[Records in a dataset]

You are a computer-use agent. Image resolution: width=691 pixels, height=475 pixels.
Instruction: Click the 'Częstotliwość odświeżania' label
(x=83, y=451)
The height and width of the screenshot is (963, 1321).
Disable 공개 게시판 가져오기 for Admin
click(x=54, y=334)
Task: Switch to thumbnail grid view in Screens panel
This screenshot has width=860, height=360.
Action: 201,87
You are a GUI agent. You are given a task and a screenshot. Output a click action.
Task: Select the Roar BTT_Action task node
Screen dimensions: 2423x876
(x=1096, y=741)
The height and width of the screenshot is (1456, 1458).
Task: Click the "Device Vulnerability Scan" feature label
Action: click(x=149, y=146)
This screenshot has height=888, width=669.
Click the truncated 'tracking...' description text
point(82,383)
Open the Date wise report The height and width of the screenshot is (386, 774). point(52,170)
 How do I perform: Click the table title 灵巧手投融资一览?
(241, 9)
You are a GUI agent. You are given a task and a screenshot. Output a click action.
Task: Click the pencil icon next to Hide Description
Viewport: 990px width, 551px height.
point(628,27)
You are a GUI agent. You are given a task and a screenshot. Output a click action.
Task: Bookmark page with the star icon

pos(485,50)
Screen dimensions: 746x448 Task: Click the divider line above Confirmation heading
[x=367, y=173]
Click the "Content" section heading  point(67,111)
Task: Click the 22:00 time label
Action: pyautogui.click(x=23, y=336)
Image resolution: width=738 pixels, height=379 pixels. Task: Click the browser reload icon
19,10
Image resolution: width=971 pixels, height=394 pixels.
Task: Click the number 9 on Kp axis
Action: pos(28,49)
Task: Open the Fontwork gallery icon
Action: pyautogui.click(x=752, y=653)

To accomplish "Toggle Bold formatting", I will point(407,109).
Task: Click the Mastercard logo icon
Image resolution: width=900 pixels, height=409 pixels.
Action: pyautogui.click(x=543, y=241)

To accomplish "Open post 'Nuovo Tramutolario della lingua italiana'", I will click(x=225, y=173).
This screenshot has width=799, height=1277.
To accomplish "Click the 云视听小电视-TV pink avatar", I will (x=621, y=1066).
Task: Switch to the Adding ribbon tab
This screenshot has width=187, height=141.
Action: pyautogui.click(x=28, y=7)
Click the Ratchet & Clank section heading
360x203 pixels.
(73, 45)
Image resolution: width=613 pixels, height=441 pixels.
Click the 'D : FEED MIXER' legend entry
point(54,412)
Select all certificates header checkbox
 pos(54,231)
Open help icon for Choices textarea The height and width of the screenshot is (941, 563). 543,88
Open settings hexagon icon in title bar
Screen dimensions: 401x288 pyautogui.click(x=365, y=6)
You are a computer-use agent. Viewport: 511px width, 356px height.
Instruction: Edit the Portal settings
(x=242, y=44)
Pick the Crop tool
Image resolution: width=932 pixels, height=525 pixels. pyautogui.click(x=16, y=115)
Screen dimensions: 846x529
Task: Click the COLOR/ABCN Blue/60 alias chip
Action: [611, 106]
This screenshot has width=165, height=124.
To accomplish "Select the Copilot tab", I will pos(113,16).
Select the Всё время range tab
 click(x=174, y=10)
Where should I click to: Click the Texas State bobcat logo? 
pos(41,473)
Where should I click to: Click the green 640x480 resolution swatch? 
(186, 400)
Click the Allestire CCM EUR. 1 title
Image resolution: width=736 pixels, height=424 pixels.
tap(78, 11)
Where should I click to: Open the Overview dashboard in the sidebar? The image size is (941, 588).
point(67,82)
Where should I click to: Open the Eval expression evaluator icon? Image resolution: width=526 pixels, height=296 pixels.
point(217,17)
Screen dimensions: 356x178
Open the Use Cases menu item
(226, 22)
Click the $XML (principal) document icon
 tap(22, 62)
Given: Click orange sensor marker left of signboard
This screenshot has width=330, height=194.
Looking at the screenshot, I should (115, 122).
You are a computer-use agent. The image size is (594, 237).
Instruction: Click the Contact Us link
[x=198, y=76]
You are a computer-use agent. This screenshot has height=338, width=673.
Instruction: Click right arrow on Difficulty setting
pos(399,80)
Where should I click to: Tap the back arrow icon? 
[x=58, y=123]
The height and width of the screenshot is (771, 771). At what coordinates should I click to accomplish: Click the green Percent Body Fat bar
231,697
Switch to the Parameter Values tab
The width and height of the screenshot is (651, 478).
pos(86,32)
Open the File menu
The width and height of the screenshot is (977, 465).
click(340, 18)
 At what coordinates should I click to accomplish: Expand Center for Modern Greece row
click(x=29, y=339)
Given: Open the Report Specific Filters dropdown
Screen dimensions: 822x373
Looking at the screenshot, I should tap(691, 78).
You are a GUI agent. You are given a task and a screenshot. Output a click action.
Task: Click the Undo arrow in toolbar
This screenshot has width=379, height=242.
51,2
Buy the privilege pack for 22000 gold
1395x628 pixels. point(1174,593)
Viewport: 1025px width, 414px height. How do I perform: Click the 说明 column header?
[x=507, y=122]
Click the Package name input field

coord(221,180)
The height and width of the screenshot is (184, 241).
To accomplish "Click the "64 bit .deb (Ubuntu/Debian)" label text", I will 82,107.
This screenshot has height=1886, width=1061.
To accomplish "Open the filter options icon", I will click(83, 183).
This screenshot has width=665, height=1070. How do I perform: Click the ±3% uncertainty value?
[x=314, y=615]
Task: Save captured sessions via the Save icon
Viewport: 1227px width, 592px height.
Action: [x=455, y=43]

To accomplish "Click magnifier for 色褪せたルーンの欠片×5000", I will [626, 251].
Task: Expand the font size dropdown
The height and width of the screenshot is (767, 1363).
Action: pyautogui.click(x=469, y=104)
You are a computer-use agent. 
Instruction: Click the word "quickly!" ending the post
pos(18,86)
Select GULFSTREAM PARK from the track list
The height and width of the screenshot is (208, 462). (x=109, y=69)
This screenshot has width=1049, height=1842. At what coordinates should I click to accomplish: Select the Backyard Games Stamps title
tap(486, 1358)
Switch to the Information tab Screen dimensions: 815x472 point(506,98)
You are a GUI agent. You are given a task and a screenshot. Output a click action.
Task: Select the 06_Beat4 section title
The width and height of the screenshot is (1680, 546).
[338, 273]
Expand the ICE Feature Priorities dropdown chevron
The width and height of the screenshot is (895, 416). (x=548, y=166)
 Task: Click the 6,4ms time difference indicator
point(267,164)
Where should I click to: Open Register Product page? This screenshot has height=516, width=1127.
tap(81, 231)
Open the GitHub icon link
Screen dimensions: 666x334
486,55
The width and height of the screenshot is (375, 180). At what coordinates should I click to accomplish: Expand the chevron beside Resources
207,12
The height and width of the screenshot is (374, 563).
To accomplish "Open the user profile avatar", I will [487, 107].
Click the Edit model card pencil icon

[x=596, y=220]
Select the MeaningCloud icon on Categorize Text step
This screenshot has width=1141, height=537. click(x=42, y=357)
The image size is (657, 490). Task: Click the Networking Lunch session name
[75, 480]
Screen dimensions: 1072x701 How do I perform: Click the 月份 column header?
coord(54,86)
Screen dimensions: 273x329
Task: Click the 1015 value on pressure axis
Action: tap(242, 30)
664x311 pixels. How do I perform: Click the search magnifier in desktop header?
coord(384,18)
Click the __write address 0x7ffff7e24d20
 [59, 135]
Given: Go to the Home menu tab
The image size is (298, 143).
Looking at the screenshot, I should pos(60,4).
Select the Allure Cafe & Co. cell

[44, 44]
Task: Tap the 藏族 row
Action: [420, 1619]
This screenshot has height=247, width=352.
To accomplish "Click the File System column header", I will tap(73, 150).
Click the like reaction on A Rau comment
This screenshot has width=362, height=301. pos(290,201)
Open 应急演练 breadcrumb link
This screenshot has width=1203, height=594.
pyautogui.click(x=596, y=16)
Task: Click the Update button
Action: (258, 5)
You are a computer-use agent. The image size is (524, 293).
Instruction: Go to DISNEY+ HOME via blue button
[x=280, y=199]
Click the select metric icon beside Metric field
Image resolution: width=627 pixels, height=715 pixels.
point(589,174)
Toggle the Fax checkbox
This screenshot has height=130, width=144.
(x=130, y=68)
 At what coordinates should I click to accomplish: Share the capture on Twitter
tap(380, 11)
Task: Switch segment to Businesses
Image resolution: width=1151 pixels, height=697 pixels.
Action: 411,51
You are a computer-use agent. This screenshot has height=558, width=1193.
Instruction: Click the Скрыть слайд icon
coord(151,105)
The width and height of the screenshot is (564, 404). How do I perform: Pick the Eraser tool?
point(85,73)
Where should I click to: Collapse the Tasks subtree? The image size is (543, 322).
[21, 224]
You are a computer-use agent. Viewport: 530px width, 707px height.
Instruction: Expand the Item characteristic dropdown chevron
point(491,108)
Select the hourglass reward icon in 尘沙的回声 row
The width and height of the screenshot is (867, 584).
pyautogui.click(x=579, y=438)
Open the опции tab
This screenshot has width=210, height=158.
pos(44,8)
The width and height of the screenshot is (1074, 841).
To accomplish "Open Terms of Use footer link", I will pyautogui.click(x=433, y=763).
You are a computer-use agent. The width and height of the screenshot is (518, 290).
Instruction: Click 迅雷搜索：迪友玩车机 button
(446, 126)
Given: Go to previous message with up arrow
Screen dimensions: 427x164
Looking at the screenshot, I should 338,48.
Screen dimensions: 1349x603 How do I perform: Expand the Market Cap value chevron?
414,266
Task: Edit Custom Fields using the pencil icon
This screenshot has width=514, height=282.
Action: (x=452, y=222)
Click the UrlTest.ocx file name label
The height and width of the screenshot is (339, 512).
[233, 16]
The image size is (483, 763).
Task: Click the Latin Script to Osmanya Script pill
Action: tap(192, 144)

(THE PROBLEM):
Reproduce the data without any changes, starting at the line that contains "Screen dimensions: 1349x603" and ending with the last line of the data.

(COMPLETE OUTPUT):
Screen dimensions: 1349x603 How do I perform: Expand the Market Cap value chevron?
414,266
Task: Edit Custom Fields using the pencil icon
This screenshot has width=514, height=282.
Action: (x=452, y=222)
Click the UrlTest.ocx file name label
The height and width of the screenshot is (339, 512).
[233, 16]
The image size is (483, 763).
Task: Click the Latin Script to Osmanya Script pill
Action: tap(192, 144)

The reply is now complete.